(Stored data entries)
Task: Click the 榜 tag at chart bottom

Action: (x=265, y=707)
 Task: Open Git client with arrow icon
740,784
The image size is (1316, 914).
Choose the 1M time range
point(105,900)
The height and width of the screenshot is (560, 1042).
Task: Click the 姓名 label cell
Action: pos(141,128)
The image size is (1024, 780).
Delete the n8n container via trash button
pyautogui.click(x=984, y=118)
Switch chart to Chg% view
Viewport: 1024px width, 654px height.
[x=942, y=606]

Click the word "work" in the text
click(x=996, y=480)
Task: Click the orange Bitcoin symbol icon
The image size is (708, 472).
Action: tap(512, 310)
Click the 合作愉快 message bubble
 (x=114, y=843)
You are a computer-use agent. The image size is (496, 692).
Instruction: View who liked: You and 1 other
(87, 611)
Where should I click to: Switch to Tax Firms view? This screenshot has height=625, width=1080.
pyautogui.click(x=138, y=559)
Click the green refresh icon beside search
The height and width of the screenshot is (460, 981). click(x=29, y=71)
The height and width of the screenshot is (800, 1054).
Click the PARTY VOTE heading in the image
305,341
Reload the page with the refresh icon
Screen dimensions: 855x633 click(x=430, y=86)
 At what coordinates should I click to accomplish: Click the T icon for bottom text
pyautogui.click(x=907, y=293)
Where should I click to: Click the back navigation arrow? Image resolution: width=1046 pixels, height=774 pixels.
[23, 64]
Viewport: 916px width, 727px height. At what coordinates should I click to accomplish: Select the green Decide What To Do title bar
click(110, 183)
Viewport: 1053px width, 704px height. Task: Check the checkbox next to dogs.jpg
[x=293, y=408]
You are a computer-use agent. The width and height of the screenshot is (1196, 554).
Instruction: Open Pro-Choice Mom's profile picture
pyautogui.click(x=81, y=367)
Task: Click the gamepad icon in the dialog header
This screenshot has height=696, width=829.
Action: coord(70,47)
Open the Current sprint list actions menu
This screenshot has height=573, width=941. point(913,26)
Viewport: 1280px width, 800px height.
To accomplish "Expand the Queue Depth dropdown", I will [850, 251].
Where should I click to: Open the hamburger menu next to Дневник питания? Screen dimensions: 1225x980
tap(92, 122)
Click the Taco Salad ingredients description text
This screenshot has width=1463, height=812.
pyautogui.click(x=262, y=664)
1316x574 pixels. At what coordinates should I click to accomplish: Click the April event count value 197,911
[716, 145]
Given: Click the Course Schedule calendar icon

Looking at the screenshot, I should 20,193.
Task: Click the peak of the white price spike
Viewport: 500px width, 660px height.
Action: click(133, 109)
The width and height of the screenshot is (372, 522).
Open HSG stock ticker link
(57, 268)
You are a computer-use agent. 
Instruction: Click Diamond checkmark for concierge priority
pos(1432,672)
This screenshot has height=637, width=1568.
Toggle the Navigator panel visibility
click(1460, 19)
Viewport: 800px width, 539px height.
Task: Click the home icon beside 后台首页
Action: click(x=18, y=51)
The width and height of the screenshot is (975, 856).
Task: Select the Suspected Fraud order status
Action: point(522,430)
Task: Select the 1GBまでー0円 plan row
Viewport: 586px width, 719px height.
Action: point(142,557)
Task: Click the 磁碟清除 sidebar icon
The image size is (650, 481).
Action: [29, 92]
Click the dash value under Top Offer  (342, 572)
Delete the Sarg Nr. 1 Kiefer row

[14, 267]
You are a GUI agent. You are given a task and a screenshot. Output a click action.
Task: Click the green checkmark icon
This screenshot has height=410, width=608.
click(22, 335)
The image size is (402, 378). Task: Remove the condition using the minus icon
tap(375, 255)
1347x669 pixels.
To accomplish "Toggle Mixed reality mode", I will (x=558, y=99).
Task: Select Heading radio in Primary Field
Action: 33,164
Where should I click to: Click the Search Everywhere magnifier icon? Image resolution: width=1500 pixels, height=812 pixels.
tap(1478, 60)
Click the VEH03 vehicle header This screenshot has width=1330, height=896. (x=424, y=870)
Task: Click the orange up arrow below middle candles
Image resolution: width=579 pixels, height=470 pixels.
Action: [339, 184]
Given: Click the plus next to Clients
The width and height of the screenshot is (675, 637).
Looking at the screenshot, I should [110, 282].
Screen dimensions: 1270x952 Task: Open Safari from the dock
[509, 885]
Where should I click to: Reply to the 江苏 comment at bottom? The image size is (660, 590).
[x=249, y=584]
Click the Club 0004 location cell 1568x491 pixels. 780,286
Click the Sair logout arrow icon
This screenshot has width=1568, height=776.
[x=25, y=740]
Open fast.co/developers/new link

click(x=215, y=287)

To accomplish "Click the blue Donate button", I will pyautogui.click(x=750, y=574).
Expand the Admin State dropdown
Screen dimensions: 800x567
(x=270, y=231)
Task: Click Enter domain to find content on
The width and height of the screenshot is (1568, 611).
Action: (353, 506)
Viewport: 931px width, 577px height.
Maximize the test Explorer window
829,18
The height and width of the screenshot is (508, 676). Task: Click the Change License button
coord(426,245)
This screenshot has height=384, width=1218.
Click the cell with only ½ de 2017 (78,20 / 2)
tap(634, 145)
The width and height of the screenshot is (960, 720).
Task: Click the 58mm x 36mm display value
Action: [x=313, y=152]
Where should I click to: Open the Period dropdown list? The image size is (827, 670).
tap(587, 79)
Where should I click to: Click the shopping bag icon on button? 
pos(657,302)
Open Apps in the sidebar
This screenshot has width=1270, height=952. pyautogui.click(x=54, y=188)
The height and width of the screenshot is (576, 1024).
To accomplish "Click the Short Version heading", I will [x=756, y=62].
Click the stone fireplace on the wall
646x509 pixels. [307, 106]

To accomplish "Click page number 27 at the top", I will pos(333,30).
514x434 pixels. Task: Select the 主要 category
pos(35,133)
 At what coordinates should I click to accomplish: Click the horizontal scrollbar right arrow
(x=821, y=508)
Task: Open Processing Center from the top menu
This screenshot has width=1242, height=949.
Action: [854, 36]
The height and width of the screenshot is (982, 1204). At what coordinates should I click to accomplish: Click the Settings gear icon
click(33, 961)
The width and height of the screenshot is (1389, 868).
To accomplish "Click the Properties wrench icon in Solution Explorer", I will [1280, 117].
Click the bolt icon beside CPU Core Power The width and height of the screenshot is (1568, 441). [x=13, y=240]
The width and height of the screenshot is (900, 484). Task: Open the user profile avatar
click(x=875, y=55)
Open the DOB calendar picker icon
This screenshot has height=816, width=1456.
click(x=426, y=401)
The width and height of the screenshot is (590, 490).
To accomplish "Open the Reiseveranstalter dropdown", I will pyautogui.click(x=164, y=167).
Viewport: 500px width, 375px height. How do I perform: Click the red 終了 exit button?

> [What needs to be done] Return every record above. Copy each one exactly.

> [Expected output]
Task: Click the 榜 tag at chart bottom

Action: (x=265, y=707)
 Task: Open Git client with arrow icon
740,784
The image size is (1316, 914).
Choose the 1M time range
point(105,900)
The height and width of the screenshot is (560, 1042).
Task: Click the 姓名 label cell
Action: pos(141,128)
The image size is (1024, 780).
Delete the n8n container via trash button
pyautogui.click(x=984, y=118)
Switch chart to Chg% view
Viewport: 1024px width, 654px height.
[x=942, y=606]

Click the word "work" in the text
click(x=996, y=480)
Task: Click the orange Bitcoin symbol icon
The image size is (708, 472).
Action: tap(512, 310)
Click the 合作愉快 message bubble
 (x=114, y=843)
You are a computer-use agent. The image size is (496, 692).
Instruction: View who liked: You and 1 other
(87, 611)
Where should I click to: Switch to Tax Firms view? This screenshot has height=625, width=1080.
pyautogui.click(x=138, y=559)
Click the green refresh icon beside search
The height and width of the screenshot is (460, 981). click(x=29, y=71)
The height and width of the screenshot is (800, 1054).
Click the PARTY VOTE heading in the image
305,341
Reload the page with the refresh icon
Screen dimensions: 855x633 click(x=430, y=86)
 At what coordinates should I click to accomplish: Click the T icon for bottom text
pyautogui.click(x=907, y=293)
Where should I click to: Click the back navigation arrow? Image resolution: width=1046 pixels, height=774 pixels.
[23, 64]
Viewport: 916px width, 727px height. At what coordinates should I click to accomplish: Select the green Decide What To Do title bar
click(110, 183)
Viewport: 1053px width, 704px height. Task: Check the checkbox next to dogs.jpg
[x=293, y=408]
You are a computer-use agent. The width and height of the screenshot is (1196, 554).
Instruction: Open Pro-Choice Mom's profile picture
pyautogui.click(x=81, y=367)
Task: Click the gamepad icon in the dialog header
This screenshot has height=696, width=829.
Action: coord(70,47)
Open the Current sprint list actions menu
This screenshot has height=573, width=941. point(913,26)
Viewport: 1280px width, 800px height.
To accomplish "Expand the Queue Depth dropdown", I will [850, 251].
Where should I click to: Open the hamburger menu next to Дневник питания? Screen dimensions: 1225x980
tap(92, 122)
Click the Taco Salad ingredients description text
This screenshot has width=1463, height=812.
pyautogui.click(x=262, y=664)
1316x574 pixels. At what coordinates should I click to accomplish: Click the April event count value 197,911
[716, 145]
Given: Click the Course Schedule calendar icon

Looking at the screenshot, I should 20,193.
Task: Click the peak of the white price spike
Viewport: 500px width, 660px height.
Action: click(133, 109)
The width and height of the screenshot is (372, 522).
Open HSG stock ticker link
(57, 268)
You are a computer-use agent. 
Instruction: Click Diamond checkmark for concierge priority
pos(1432,672)
This screenshot has height=637, width=1568.
Toggle the Navigator panel visibility
click(1460, 19)
Viewport: 800px width, 539px height.
Task: Click the home icon beside 后台首页
Action: click(x=18, y=51)
The width and height of the screenshot is (975, 856).
Task: Select the Suspected Fraud order status
Action: point(522,430)
Task: Select the 1GBまでー0円 plan row
Viewport: 586px width, 719px height.
Action: point(142,557)
Task: Click the 磁碟清除 sidebar icon
The image size is (650, 481).
Action: [29, 92]
Click the dash value under Top Offer  (342, 572)
Delete the Sarg Nr. 1 Kiefer row

[14, 267]
You are a GUI agent. You are given a task and a screenshot. Output a click action.
Task: Click the green checkmark icon
This screenshot has height=410, width=608.
click(22, 335)
The image size is (402, 378). Task: Remove the condition using the minus icon
tap(375, 255)
1347x669 pixels.
To accomplish "Toggle Mixed reality mode", I will (x=558, y=99).
Task: Select Heading radio in Primary Field
Action: 33,164
Where should I click to: Click the Search Everywhere magnifier icon? Image resolution: width=1500 pixels, height=812 pixels.
tap(1478, 60)
Click the VEH03 vehicle header This screenshot has width=1330, height=896. (x=424, y=870)
Task: Click the orange up arrow below middle candles
Image resolution: width=579 pixels, height=470 pixels.
Action: [339, 184]
Given: Click the plus next to Clients
The width and height of the screenshot is (675, 637).
Looking at the screenshot, I should [110, 282].
Screen dimensions: 1270x952 Task: Open Safari from the dock
[509, 885]
Where should I click to: Reply to the 江苏 comment at bottom? The image size is (660, 590).
[x=249, y=584]
Click the Club 0004 location cell 1568x491 pixels. 780,286
Click the Sair logout arrow icon
This screenshot has width=1568, height=776.
[x=25, y=740]
Open fast.co/developers/new link

click(x=215, y=287)

To accomplish "Click the blue Donate button", I will pyautogui.click(x=750, y=574).
Expand the Admin State dropdown
Screen dimensions: 800x567
(x=270, y=231)
Task: Click Enter domain to find content on
The width and height of the screenshot is (1568, 611).
Action: (353, 506)
Viewport: 931px width, 577px height.
Maximize the test Explorer window
829,18
The height and width of the screenshot is (508, 676). Task: Click the Change License button
coord(426,245)
This screenshot has height=384, width=1218.
Click the cell with only ½ de 2017 (78,20 / 2)
tap(634, 145)
The width and height of the screenshot is (960, 720).
Task: Click the 58mm x 36mm display value
Action: [x=313, y=152]
Where should I click to: Open the Period dropdown list? The image size is (827, 670).
tap(587, 79)
Where should I click to: Click the shopping bag icon on button? 
pos(657,302)
Open Apps in the sidebar
This screenshot has width=1270, height=952. pyautogui.click(x=54, y=188)
The height and width of the screenshot is (576, 1024).
To accomplish "Click the Short Version heading", I will [x=756, y=62].
Click the stone fireplace on the wall
646x509 pixels. [307, 106]

To accomplish "Click page number 27 at the top", I will pos(333,30).
514x434 pixels. Task: Select the 主要 category
pos(35,133)
 At what coordinates should I click to accomplish: Click the horizontal scrollbar right arrow
(x=821, y=508)
Task: Open Processing Center from the top menu
This screenshot has width=1242, height=949.
Action: [854, 36]
The height and width of the screenshot is (982, 1204). At what coordinates should I click to accomplish: Click the Settings gear icon
click(33, 961)
The width and height of the screenshot is (1389, 868).
To accomplish "Click the Properties wrench icon in Solution Explorer", I will [1280, 117].
Click the bolt icon beside CPU Core Power The width and height of the screenshot is (1568, 441). [x=13, y=240]
The width and height of the screenshot is (900, 484). Task: Open the user profile avatar
click(x=875, y=55)
Open the DOB calendar picker icon
This screenshot has height=816, width=1456.
click(x=426, y=401)
The width and height of the screenshot is (590, 490).
To accomplish "Open the Reiseveranstalter dropdown", I will pyautogui.click(x=164, y=167).
Viewport: 500px width, 375px height. How do I perform: Click the red 終了 exit button?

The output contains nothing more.